鈍色の雲が、今にも空から雪を舞わせようかと迷うような師走の空の下、たくみとこうきはワクワクと胸を躍らせて児童館への道を自転車を走らせていた。児童館では毎年地域の子どもたちと学童の子どもたちの交流を兼ねてクリスマスパーティーが催される。「男の子にも女の子にも喜んでもらえる500円までのプレゼント。」を持って。
このプレゼントはなかなか難関で、たくみは木彫りの猫の置物をすぐに選んだが、こうきは本当はポケット植物図鑑にしたかったのにこの値段では見つからなくて、諦めてカエルの木彫りの置物にすることにしたのだ。
どちらも赤や黄色の色とりどりの彩色に金の筋がいくつも描かれていて玄関や本棚の隅に置いてあってもきっとワクワクするに違いない。
二人は目を合わせるとクククと笑い児童館へと走った。
児童館では先生方が作った美味しいお料理を机いっぱいに並べてある。
「こんにちはー。たくみとこうきです。お母さんがクッキー焼いてくれたから持ってきました。後でおやつの時にって。」
たくみは大きなケースを渡すと、
「あのー、僕のお母さんからは田舎から送ってきたお煎餅をって。甘いものばかりだと飽きるからお口直しにって。」
おずおずとカバンの中から出したのは揚げ煎餅や昆布の揚げたのや豆菓子の入った大きな密封袋だった。

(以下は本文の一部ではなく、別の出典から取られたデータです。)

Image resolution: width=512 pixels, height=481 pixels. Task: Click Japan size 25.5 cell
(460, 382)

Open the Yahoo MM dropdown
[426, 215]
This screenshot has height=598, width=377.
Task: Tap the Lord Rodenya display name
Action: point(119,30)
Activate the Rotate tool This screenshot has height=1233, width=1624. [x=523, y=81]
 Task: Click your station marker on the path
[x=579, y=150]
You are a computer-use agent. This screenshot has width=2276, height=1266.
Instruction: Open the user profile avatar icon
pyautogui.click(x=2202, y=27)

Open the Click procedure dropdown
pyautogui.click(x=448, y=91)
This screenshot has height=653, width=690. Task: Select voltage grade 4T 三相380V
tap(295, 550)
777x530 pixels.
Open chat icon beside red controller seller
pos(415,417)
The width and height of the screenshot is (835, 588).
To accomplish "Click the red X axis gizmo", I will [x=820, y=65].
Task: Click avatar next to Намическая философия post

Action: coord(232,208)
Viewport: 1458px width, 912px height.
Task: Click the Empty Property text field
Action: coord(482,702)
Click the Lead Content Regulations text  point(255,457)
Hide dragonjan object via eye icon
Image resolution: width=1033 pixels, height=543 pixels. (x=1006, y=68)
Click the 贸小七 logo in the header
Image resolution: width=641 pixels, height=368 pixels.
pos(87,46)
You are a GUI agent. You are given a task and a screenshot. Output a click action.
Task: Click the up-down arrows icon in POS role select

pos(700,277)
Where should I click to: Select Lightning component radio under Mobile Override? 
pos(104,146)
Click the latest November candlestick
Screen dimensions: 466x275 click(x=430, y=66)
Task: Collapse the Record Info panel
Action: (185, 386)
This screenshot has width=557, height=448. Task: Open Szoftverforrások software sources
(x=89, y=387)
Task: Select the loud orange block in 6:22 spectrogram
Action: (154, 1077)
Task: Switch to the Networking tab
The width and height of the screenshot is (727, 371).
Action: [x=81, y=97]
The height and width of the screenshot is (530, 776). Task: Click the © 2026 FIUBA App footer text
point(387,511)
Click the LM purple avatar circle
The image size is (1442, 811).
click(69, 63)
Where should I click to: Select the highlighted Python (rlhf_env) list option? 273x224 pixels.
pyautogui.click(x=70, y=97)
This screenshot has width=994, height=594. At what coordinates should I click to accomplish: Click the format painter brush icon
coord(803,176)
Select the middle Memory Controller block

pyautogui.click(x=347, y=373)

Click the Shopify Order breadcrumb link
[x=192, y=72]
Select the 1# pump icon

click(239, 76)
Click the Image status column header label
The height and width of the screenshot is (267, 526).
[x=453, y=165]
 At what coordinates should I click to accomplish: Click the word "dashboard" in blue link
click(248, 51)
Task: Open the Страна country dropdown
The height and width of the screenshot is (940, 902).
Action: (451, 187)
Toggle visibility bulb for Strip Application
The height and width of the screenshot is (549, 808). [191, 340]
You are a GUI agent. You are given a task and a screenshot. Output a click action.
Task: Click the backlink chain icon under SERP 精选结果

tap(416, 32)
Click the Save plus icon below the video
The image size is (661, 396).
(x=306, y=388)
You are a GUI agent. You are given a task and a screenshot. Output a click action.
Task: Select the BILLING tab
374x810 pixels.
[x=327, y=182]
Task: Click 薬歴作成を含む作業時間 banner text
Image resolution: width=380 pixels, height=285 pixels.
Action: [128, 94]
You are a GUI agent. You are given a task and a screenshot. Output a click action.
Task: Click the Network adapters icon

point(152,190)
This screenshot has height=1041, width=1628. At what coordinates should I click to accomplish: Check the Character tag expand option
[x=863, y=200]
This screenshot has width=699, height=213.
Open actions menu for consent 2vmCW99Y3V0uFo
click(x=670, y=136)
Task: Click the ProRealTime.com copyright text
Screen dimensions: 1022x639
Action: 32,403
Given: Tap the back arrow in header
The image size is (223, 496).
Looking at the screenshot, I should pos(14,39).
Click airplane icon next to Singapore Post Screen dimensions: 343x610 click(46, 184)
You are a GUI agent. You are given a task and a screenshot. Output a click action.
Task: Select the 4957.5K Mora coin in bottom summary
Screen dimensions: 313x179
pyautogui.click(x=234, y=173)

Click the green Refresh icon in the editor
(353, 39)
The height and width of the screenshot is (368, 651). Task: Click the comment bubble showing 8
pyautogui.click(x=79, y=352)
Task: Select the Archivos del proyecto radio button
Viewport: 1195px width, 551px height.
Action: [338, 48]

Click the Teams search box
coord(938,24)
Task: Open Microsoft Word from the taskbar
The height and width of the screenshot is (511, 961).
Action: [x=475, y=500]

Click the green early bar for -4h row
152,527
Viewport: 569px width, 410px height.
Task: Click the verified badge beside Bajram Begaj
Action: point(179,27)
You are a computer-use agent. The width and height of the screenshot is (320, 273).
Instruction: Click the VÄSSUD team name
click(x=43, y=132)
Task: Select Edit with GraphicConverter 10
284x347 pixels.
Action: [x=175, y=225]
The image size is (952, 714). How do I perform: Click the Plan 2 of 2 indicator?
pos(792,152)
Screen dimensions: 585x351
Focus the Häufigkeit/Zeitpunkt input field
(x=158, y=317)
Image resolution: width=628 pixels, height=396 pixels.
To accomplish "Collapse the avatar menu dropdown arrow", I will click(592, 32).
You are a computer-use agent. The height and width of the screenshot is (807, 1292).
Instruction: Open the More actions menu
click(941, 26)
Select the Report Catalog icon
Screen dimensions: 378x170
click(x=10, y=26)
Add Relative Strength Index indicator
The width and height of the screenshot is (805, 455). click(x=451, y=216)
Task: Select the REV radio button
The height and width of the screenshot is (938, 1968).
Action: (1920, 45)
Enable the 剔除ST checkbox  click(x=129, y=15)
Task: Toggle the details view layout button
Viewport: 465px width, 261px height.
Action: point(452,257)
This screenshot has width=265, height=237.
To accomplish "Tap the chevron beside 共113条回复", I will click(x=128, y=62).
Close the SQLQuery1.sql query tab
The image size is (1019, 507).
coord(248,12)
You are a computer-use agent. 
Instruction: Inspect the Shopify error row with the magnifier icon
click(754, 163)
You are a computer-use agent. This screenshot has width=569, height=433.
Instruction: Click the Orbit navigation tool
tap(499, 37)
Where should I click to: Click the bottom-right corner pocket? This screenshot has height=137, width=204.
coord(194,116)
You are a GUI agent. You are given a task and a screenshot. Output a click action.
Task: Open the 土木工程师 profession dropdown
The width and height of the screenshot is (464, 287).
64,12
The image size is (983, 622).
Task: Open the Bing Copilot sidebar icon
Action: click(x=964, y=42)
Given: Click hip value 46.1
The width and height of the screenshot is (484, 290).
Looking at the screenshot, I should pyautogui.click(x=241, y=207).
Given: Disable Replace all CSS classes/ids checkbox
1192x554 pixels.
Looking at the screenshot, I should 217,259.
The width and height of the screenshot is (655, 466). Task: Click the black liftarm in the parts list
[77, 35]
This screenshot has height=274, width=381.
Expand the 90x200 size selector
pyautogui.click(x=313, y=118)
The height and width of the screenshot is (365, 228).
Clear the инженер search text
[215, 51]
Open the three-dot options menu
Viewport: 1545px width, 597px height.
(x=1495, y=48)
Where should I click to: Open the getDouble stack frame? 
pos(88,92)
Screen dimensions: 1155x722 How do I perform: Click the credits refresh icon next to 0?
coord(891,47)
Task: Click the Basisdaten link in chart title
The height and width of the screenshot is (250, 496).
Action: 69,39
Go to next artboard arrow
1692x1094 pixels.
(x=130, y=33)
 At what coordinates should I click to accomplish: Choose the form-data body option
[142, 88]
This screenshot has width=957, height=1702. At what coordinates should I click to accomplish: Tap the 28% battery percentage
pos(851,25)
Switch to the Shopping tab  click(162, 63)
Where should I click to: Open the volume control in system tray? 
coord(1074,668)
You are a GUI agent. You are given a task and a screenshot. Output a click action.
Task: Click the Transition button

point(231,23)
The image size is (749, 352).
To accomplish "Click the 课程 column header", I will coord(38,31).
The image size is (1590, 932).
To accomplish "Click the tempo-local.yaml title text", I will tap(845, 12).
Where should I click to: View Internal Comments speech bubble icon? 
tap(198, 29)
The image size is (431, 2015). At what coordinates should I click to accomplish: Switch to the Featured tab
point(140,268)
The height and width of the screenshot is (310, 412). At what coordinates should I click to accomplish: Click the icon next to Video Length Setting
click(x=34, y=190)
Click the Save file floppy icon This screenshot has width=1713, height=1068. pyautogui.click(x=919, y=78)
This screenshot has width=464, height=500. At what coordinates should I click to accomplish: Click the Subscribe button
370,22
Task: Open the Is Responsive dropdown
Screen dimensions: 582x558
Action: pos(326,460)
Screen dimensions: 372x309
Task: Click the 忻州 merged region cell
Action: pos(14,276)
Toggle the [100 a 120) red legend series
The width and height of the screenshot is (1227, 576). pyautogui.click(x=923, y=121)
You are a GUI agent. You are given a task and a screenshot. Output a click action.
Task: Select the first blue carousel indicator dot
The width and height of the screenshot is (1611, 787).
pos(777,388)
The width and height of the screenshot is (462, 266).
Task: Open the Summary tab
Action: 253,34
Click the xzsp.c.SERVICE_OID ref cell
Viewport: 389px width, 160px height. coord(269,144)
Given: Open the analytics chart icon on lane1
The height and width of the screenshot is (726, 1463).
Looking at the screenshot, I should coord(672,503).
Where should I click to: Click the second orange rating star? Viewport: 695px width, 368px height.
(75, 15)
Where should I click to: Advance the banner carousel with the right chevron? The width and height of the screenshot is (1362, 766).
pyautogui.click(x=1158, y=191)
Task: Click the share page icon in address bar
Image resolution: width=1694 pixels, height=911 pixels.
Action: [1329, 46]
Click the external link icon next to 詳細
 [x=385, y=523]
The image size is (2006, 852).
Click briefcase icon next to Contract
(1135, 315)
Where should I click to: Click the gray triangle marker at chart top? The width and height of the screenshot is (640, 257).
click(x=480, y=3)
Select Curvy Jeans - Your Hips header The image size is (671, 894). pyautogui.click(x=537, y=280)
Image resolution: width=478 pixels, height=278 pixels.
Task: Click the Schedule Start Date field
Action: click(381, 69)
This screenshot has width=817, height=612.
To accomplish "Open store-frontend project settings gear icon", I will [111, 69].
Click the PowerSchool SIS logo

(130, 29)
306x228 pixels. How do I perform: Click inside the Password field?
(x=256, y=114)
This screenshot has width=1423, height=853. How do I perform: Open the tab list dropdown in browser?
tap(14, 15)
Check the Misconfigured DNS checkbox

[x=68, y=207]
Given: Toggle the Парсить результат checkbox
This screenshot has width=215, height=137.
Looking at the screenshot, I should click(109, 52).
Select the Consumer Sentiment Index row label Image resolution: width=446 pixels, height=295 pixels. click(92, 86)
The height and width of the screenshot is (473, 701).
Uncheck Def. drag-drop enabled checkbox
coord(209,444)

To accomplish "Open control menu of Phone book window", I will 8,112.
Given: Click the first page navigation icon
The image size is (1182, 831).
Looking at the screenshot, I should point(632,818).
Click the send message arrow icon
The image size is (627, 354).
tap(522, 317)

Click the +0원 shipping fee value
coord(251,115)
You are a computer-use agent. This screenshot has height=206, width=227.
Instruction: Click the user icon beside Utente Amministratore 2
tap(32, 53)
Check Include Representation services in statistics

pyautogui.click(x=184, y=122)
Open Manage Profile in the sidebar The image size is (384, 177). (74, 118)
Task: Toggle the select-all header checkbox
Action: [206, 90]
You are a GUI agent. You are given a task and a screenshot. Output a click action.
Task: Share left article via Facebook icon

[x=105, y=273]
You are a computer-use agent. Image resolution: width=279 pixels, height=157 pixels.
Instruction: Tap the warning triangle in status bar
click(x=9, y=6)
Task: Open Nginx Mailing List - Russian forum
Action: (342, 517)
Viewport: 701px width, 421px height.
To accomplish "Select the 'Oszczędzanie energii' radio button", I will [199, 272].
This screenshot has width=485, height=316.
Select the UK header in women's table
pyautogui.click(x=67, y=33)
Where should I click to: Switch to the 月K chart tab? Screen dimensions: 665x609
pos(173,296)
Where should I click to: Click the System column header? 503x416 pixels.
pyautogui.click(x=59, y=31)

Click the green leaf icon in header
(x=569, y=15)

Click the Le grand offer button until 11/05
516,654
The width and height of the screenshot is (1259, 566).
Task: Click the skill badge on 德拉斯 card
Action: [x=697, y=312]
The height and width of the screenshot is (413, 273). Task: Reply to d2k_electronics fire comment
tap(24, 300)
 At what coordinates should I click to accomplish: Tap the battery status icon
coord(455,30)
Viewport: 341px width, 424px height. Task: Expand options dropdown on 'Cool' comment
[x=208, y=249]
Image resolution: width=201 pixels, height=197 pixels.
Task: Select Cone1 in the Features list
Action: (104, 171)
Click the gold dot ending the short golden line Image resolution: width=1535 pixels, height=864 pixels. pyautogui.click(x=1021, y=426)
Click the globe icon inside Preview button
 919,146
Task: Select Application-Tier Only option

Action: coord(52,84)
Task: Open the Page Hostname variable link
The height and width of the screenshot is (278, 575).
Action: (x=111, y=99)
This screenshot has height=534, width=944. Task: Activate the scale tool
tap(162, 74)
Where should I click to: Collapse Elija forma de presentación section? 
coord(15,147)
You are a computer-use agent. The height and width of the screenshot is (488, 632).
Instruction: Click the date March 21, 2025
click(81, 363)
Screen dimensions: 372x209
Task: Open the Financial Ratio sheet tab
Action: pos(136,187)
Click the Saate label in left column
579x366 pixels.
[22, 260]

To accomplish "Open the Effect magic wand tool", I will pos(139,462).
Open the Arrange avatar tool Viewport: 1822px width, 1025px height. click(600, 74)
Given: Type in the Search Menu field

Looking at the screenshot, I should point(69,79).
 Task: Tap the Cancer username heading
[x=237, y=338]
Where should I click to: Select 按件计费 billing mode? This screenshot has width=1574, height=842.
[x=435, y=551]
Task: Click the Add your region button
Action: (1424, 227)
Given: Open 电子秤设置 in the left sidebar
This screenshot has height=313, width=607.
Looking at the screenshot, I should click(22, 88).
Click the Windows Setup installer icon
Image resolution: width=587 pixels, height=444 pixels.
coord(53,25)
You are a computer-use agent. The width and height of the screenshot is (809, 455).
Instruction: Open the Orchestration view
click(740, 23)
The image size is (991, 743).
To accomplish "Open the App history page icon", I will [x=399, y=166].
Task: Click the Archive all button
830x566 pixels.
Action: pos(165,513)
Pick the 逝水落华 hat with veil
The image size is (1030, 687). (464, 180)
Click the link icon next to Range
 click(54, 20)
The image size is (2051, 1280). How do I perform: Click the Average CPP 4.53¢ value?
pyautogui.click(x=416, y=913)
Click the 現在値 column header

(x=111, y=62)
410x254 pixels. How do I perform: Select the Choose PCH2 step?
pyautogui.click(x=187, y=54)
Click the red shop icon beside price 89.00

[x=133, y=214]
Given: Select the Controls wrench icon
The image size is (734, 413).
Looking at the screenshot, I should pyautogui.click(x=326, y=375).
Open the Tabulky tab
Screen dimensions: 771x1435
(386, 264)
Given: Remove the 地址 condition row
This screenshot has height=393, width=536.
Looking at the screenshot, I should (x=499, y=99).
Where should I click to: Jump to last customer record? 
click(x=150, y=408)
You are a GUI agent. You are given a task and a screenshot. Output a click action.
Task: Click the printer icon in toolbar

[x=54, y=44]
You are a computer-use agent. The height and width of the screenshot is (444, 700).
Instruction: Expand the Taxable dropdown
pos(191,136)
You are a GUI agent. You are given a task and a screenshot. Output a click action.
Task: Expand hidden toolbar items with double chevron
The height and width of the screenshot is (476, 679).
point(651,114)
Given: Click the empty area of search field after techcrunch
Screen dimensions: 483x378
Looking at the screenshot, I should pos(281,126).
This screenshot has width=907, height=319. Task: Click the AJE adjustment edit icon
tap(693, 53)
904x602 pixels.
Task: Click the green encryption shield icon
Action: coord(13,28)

「あら、いつもありがとうね。お母さんたちによろしくね。」
先生は肩をポンと叩くと中に招き入れてくれた。
児童館の催しは、学童生による演劇とダーツ大会、そして子どもたちが「えー!まだ早いやーん!」と叫ぶように文句を言ったのだけれど「でも三学期最初の百人一首大会の時に有利やで。」の一言で始まった百人一首大会。
たくみが
「僕な、『このたびは ぬさもとりあえずたむけやま もみじのにしきたにのまにまに』って言うのがなんか好きやねん。意味はわからんけどな。まにまにって面白い響きやん?だから誰にも取られたくない。」
とニヤリと笑う。こうきが
「なんか、挨拶もせんと旅に出てごめんね。って歌みたいやで。ようわからんけど。ぬさってなんやろうな。僕は『せをはやみ いわにせかるるたきがわの われてもすえにあわんとぞおもう』てのが好き。川の流れが岩に当たって流れを分けてしまってもいつかまた一緒になろうね、って意味やねんて。なんか、僕らみたいじゃない?僕とたくみくんと坊も、時の流れの中で別れ別れになってもいつか三人は一緒になれるって龍之介さんが言うてはったやん?意味はあんまりわからんけど。だからこれ好き。」
二人はこの札さえ取れればあとは勝ち負けは気にしないつもりだった。二人一組になっての大会は本番そのまま、最初こそわいわいと騒いでいたが取り札が少なくなってくると、だんだんと熱が加速し、最後の一枚になった。この札こそ、こうきの好きな札である。何がなんでもこちらが取らなければならないけれど読み手の先生はこの辺りになるとお手つき札を読んだりするから気が抜けない。
「せをはやみ~。」
この瞬間たくみとこうきは札に手を伸ばした。こうきが一瞬早く札を取り二人目を合わせた。わははと笑い二人の取りたい札を取れてとても嬉しかった。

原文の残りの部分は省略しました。